Chapitre 23

April

Depuis mon énième réveil, je trouve que l'homme qui me séquestre a changé. Il n'est plus tout à fait le même. Ses gestes semblent plus... attentionnés... presque amicaux. C'est étrange. Il me rappelle maman : un coup glaciale, l'instant d'après tendre, comme si deux personnes cohabitaient en lui. Pourtant, il y a une nuance, quelque chose d'indéfinissable qui le différencie, mais quoi exactement ?

— Repose-toi encore. Tu n'es pas rétablie, dit-il, sa voix basse et étonnamment douce.

Je me redresse, mes muscles endoloris protestant légèrement.

— Non, je t'assure que ça va beaucoup mieux maintenant.

Pour appuyer mes mots, je saisis sa main. Sa peau est tiède, solide, et malgré moi, ce contact me trouble. Je veux lui montrer : je n'ai plus de fièvre. Je vais bien, ou du moins, mieux.

— D'accord, finit-il par dire après un silence. Alors va te laver, et après, je m'occuperai de ton poignet.

Ses mots me surprennent. Il me laisse une marge de manœuvre inhabituelle, sans même insister pour me surveiller.

— Tu n'as pas peur que je tente quelque chose ? demandé-je en le fixant, espérant discerner une faille dans son masque.

Il secoue la tête avec un petit sourire. Puis, il s'approche. Trop près. Son beau visage envahit mon champ de vision, et je retiens mon souffle, intimidée.

— Non... je t'ai laissée seule hier, quand je suis parti chercher le docteur. Tu n'as rien tenté. Alors pourquoi le ferais-tu maintenant ?

Un silence s'installe, mais avant que je puisse répondre, son regard se fait plus intense, et ses lèvres s'étirent en un sourire carnassier.

— Mais si tu me demandes... ce sera avec plaisir que je savonnerai moi-même ton magnifique corps, partout... si tu vois ce que je veux dire.

Mon cœur rate un battement. Il se penche encore, son souffle effleurant ma peau. Son regard gris acier, perçant, s'ancre dans le mien. Je déteste l'effet qu'il a sur moi. Mes joues brûlent d'une chaleur que je ne peux contrôler.

— N-non, balbutié-je, ma voix tremblante.

Je ne me souviens que trop bien des mains d'un de ces trois hommes qui ont commencé à m'agresser, celles-ci posées sur ma poitrine.

— Tu hésites... N'hésite pas, susurre-t-il, ses mots coulants comme du venin suave.

Il passe lentement sa langue sur sa lèvre inférieure, ses gestes étudiés, calculés, une lueur perverse illuminant son visage.
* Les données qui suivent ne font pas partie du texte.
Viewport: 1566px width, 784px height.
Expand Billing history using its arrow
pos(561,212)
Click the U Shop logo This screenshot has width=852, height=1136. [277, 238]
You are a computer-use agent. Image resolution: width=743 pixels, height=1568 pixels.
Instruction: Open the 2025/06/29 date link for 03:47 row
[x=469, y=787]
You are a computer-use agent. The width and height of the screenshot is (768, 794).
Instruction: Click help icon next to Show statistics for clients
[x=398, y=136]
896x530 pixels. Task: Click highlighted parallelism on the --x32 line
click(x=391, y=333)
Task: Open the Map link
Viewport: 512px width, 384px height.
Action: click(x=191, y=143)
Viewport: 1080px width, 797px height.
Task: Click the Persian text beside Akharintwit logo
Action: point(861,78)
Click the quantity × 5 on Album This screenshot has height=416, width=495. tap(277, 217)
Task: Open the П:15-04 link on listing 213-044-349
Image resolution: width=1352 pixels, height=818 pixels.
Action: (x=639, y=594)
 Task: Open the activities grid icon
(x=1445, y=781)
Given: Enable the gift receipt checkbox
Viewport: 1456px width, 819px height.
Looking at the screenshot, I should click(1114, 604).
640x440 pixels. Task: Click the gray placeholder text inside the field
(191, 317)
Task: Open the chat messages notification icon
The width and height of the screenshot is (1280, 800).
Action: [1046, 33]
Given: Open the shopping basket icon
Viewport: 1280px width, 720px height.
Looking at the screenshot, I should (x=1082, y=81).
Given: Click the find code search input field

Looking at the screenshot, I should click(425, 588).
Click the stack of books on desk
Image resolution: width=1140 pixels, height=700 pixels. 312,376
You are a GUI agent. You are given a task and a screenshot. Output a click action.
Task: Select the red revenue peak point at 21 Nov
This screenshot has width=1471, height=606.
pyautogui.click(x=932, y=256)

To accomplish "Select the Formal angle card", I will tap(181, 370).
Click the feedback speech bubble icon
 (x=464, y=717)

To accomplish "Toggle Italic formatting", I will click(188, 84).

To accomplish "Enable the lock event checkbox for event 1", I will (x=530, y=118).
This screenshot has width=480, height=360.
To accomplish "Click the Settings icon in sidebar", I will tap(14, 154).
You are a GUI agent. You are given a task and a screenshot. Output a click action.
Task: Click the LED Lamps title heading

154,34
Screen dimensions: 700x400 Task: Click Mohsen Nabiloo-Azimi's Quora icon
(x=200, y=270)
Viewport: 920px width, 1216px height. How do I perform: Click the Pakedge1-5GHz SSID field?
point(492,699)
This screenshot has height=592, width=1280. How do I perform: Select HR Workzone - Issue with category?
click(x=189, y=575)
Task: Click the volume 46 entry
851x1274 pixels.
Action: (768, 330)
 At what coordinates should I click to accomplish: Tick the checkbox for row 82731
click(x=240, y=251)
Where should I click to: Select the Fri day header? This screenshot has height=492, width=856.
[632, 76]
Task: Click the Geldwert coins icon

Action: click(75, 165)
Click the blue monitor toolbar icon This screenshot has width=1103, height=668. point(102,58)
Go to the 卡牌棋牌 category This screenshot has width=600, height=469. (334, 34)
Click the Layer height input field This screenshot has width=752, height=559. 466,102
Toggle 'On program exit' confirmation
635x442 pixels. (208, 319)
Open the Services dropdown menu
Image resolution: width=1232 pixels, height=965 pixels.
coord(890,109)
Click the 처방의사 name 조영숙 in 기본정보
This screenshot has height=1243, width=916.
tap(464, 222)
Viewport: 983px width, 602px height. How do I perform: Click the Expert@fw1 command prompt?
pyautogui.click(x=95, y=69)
Je suis figée, incapable de bouger, assise au bord du lit double. Il s'appuie sur ses bras, m'encerclant, réduisant mon espace vital à néant.

— Réponds-moi, Princesse... Est-ce que tu en as envie ?

Je secoue la tête frénétiquement, terrorisée par la tournure que prend la situation.

— Très bien, jolie blondinette...

Il se recule soudain, rompant le contact, me laissant respirer à nouveau. Mais la tension reste suspendue dans l'air, électrique, étouffante.

Bordel, mais qu'est-ce qui lui prend ?!

Je n'attends pas pour chercher refuge. Sans un mot, je m'enferme dans la petite pièce, mes mains tremblantes s'appuyant sur le lavabo pour retrouver mon calme.

Un bruit sec retentit soudain derrière la porte principale de la chambre. Quelqu'un frappe. Mon corps se tend, mes pensées s'affolent.

— Ne sors pas et ne fais aucun bruit, ordonne-t-il à voix basse, son ton tranchant mais discret.

Je m'immobilise, le souffle court. La peur serpente dans mon esprit. Qui est là ? Et pourquoi ne veut-il pas qu'on sache que je suis ici ?

Ma curiosité piquée, je me penche en avant, plaçant mon oreille contre la porte avec l'espoir de capter les moindres sons qui s'échappent de l'autre côté. La pièce au-delà semble être plongée dans un silence étrange, mais au moindre mouvement, chaque souffle devient plus net, plus détaillé. Les voix s'élèvent, mais elles sont étouffées par la porte.

— C'est bon, lance une voix masculine.

Je fronce les sourcils. Ce ton, cette voix... il me rappelle quelqu'un, mais qui ? Mon cœur s'emballe une fraction de seconde, et je fais de mon mieux pour rester calme.

— Tu as le Jokdaris ? Continu celui qui me garde prisonnière.

Il y a une tension palpable dans ses mots, et je me demande pourquoi il se montre si impatient. La situation m'échappe encore.

— Ouais, répond l'autre, plus calme, mais sa voix trahit une forme de méfiance. Il n'est pas pressé, mais il est sérieux.

Un frisson me parcourt.

— Parfait.

— Figure-toi que je n'ai même pas eu besoin de le tuer. Il te l'a cédé sous une condition, poursuit l'inconnu, son ton presque amusé.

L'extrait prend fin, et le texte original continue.